- **Excerpt to read**
And from there to Penguin Beach. There’s a hide running along the edge of the cliff overlooking the beach, and from there we saw the little blue penguins sleeping in their nests. None of them came out, but I can hardly blame them for that. Looking back out over the beach we watched a pair of yellow-eyed penguins come in from the water and start to climb the dunes to their nests. Too far for a good picture, but the guide had binoculars.

Penguins through a telescope
And finally out to the airport so I could fly home. I drove the first chunk, so I can say I’ve done the left-side thing and it’s not as bad as you’d think, and Mallory took the rest. We forgot to print directions to the airport so we got a touch lost going through Dunedin, but luckily her sense of direction is better than mine, and we were at the airport early, which out there means more than 30 minutes ahead of time. Gotta love domestic flights in this country – keep your shoes on at security, bring as much liquid as you want, and no sitting at the gate for an hour waiting to board. at 7:00 I took off, and by 8:30 I’d landed in Auckland. Postcards are on the way.

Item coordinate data
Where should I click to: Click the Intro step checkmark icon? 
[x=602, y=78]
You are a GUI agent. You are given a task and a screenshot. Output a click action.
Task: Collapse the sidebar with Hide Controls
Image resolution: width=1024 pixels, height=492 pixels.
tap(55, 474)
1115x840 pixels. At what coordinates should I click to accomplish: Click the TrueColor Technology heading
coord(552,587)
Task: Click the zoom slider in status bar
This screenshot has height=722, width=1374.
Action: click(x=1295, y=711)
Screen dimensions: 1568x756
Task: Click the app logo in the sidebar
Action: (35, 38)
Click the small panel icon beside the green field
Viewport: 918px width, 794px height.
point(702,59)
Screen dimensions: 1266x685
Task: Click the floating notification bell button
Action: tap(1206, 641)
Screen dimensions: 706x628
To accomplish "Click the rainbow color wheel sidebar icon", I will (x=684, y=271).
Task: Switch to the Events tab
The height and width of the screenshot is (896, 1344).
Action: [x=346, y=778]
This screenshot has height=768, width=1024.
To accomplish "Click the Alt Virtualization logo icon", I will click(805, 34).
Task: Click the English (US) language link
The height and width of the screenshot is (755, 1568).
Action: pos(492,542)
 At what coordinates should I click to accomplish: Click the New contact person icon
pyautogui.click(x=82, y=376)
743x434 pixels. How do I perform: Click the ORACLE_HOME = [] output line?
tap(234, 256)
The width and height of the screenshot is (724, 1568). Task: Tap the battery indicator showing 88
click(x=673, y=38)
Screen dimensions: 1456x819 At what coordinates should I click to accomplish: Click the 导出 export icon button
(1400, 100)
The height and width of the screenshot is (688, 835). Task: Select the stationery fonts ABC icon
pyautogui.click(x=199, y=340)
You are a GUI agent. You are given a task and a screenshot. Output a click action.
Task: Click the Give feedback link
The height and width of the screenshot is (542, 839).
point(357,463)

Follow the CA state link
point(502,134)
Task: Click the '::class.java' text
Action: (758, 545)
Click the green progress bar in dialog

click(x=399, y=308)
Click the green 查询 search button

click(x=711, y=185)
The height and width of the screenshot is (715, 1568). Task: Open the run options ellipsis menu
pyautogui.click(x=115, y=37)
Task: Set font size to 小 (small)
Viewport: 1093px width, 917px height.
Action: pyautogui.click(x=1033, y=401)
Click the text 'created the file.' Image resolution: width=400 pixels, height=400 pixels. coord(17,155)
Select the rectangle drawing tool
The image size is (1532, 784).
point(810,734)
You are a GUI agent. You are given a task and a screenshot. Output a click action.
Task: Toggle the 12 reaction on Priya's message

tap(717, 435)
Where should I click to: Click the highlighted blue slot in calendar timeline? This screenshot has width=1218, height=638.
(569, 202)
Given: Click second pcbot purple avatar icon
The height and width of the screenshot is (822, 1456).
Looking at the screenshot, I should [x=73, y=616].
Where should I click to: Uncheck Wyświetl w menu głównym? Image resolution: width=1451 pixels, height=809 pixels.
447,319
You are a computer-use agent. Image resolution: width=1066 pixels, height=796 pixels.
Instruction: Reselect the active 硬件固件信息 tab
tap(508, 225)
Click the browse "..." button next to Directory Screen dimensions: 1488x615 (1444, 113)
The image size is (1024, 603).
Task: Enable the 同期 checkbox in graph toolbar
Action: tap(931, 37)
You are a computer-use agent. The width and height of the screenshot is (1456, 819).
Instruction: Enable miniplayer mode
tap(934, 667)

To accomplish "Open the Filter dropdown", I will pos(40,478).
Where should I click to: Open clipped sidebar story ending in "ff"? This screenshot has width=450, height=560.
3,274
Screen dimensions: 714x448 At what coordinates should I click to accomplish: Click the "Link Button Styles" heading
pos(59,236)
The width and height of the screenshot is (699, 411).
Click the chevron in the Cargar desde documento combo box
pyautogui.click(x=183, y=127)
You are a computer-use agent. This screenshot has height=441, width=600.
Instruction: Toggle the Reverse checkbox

- **Aim**
Transcribe the passage of the travel account between "Penguins through a" and "on the way.", inclusive. The coordinate data was taken from a separate source.

- **Output for this task**
Penguins through a telescope
And finally out to the airport so I could fly home. I drove the first chunk, so I can say I’ve done the left-side thing and it’s not as bad as you’d think, and Mallory took the rest. We forgot to print directions to the airport so we got a touch lost going through Dunedin, but luckily her sense of direction is better than mine, and we were at the airport early, which out there means more than 30 minutes ahead of time. Gotta love domestic flights in this country – keep your shoes on at security, bring as much liquid as you want, and no sitting at the gate for an hour waiting to board. at 7:00 I took off, and by 8:30 I’d landed in Auckland. Postcards are on the way.